I want to share three true stories this election night….about old people and elections. Whether it’s the way we’re “wired’ or it’s acquired, let’s face it (and reputable studies confirm it)–old people who are engaged age better than those who aren’t.
This is a heads up for people whose parents aren’t yet chronologically old, but will be by the time of the next presidential election or even a local election. If parents can be engaged now, doing whatever’s necessary to support and maintain parents’ interests and provide mental stimulation, makes sense. Isn’t it more enjoyable to be with someone who’s the opposite of a couch potato, for us and everyone else?
Maureen’s mother is gone now. At 104 she remained engaged, although she could hardly see and was in a care center. But she hadn’t lost interest and was a news junky. Since she couldn’t read, the radio was her lifeline. She and Maureen (and anyone else who was interested) would be engaged in conversations about current events and the upcoming election. Maureen’s mother was an informed voter and requested to vote in the 2004 presidential election which she did, from her bed. She died in early November, just before the 2008 presidential election.

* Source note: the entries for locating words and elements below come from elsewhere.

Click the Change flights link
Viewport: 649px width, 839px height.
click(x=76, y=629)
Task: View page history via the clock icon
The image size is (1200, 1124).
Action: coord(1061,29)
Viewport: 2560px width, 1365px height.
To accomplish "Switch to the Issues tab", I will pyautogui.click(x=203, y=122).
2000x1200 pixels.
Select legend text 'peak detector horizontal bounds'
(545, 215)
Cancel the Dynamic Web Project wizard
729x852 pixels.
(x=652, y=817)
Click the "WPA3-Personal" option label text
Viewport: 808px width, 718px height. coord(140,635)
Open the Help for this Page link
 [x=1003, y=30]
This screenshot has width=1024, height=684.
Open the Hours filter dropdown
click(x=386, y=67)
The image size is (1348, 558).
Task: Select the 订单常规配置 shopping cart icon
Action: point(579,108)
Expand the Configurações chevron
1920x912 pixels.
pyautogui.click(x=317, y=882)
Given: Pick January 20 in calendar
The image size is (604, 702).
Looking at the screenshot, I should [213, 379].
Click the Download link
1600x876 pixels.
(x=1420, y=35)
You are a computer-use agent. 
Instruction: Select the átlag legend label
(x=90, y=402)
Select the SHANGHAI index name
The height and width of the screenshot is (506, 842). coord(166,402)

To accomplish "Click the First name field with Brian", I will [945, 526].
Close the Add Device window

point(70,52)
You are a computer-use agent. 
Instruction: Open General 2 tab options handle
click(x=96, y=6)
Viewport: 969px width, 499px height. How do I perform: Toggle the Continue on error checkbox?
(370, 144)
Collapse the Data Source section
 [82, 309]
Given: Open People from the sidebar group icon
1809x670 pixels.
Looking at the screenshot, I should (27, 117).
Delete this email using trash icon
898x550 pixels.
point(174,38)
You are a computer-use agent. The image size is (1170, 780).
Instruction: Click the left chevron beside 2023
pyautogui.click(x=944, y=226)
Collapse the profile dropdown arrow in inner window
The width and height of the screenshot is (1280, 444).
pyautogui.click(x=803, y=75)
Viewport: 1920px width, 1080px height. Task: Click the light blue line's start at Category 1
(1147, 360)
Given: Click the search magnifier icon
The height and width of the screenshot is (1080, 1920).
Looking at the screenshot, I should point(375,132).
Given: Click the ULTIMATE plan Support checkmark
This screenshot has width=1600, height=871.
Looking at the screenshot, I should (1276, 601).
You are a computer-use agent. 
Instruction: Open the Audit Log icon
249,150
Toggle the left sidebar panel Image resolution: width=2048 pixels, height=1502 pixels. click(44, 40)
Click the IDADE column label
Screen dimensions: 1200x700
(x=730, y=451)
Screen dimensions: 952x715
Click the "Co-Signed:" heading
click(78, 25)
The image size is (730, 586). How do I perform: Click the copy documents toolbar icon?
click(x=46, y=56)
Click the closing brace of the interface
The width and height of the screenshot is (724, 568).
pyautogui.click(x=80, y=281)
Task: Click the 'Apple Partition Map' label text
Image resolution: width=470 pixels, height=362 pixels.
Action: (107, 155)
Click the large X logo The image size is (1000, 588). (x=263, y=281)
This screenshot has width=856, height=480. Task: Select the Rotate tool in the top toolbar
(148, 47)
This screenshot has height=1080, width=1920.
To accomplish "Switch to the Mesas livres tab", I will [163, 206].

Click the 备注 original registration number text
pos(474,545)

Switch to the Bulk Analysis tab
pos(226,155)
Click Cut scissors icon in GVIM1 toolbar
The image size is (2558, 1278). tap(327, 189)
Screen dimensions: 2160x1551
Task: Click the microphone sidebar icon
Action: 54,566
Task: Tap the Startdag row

One summer night in 2000, around 2am in the east, our phone rang. It was my brother calling to say our father had gone out around 7:45 to hear Al Gore speak, and he wasn’t home yet. There was concern.
To backtrack: Dad was always interested and engaged and politically supported whichever party’s candidate he liked best. Spring 2000 at the doctor’s office, waiting for his appointment, Dad read an article about Gore. He had problems with its content–so much so that after his appointment the doctor’s receptionist made a copy of the article for him, which he drove down to Gore headquarters, and pointed out the inaccuracies to the staff people. I assume he gave them his name and address, then drove home.
Summer 2000 he receives an invitation to hear Gore speak at the public auditorium. Dad was 91 and still driving. He left the house by himself to be there on time that evening. It was at most a 10-minute drive.
Around 11pm his time…no sign of Dad. It was dark. It was late. What happened to Dad? Although Dad left for the auditorium allowing plenty of time, there was no available parking. Dad had to park far from–and walk to–the auditorium. Very tired when he arrived, he told the woman at the entrance about his long walk, his age, and his fatigue. After letting him rest a few minutes, he was escorted to the front row. And there he sat, throughout the entire evening. As it got later and later, tired as he was, he didn’t want to be rude and walk out before the last applause. He got home safe, albeit late.
Sr. Advisor R. avidly follows politics at age 99. Her health was a bit shaky 4 years ago, but she was determined to vote. We joked that at the least she would stay alive to see her candidate win. Now 99 and in better health than 4 years ago, we knew–once again–R would vote in this election. And she did.
Regardless of who wins elections, isn’t it a win-win when parents can remain engaged–even when they’re 104….and beyond!